The duplication of the shared hierarchy and LEFT JOIN


Let's assume that I can only do this in SQLite.

I have two Tables.

State {
  DistrictID: int
  SubdistrictID: int
  CityID: Int
  name: varchar(36)

Theres an obvious heirarchy in the State table. A State has a number of Districts, Each district has a number of Subdistricts, each Subdistrict has a number of Cities.

The other table is the number of Students in a City, where the Students.CityID = State.CityID

Students {
  CityID: int
  number: int

I want to know take out the number of Students existing in a District '221'.

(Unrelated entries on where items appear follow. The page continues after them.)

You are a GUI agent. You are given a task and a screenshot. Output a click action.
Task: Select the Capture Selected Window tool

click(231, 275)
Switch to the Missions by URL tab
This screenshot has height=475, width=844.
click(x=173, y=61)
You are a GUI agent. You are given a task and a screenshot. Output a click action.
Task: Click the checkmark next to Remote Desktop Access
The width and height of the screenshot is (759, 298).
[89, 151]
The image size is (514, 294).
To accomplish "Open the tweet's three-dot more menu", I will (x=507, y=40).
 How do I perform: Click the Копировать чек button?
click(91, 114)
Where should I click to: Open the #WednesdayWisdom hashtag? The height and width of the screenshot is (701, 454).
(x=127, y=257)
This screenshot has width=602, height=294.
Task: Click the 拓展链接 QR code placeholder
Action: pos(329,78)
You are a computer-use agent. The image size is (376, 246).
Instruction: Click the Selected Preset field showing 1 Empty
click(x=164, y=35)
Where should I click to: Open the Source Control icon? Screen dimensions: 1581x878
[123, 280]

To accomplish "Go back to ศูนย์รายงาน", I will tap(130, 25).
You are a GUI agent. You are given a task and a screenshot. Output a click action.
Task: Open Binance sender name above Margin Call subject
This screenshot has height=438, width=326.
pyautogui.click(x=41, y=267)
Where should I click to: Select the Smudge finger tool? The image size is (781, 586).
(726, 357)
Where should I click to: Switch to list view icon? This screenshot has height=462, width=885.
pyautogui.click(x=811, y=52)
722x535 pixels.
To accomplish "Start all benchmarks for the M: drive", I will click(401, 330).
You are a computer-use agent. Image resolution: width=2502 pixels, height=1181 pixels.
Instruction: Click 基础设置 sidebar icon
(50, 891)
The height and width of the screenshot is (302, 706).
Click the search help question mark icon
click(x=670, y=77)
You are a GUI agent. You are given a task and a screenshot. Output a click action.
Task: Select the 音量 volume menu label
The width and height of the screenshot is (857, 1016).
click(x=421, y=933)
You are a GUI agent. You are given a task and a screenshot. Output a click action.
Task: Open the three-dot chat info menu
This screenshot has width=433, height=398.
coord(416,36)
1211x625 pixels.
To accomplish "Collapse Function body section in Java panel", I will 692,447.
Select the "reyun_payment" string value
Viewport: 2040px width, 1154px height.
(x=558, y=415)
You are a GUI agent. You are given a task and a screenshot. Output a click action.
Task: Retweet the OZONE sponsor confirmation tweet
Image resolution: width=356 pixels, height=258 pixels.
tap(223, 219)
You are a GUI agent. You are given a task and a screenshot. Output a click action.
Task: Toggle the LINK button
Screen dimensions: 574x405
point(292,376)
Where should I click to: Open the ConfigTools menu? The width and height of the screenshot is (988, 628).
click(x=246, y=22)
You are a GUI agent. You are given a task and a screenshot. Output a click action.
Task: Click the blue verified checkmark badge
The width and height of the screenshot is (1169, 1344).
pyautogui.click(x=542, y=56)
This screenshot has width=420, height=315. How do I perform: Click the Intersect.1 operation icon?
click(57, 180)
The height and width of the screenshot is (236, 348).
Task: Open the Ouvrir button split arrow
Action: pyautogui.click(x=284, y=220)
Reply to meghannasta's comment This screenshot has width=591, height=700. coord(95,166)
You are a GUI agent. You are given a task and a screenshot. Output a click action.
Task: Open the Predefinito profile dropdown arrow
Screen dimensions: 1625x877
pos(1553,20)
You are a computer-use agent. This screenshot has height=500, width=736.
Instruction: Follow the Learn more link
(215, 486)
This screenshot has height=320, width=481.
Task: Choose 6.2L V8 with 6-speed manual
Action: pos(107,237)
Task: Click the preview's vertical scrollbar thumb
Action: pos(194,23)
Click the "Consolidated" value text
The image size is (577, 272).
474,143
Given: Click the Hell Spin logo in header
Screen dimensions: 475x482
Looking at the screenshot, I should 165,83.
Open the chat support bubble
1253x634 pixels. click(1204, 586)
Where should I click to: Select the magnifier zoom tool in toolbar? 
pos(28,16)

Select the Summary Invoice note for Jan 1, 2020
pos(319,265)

QUERY: SELECT sum(students.number) from State LEFT JOIN Students students ON State.CityID = students.CityID WHERE State.DistrictID = 221 GROUP BY State.DistrictID

So far so good, this does work. I get the total number of students from across all the cities that are in District 221.

Heres the complication.

Some Cities are SHARED between Subdistricts. In this case, a District have One city thats shared across two Subdistricts. This is reflected within the State Table.

State Table
Row0: DistrictID: 221; SubDistrictID: 332; CityID: 554
Row1: DistrictID: 221; SubDistrictID: 332; CityID: 555
Row2: DistrictID: 221; SubDistrictID: 333; CityID: 554
Row3: DistrictID: 221; SubDistrictID: 333; CityID: 557

The Rows 0 and 2 have the same city (554) shared across two Subdistricts - 332 and 333.

In this case, the above sql query would double the SUM() value as the same city is counted TWICE.

How am I to solve this complex duplication that logically arose because of this technically faulty, but realistical problem, by not changing the schema of the table? I tried using distinct, but it doesn't fit this purpose, and as such, doesn't work.

You can use select distinct to get one reference to each city in the district, before doing the join:

select sum(s.number)
from (select distinct cityid
      from state
      where destrictid = 21
     ) c left join
     students s
     on s.cityid = c.cityid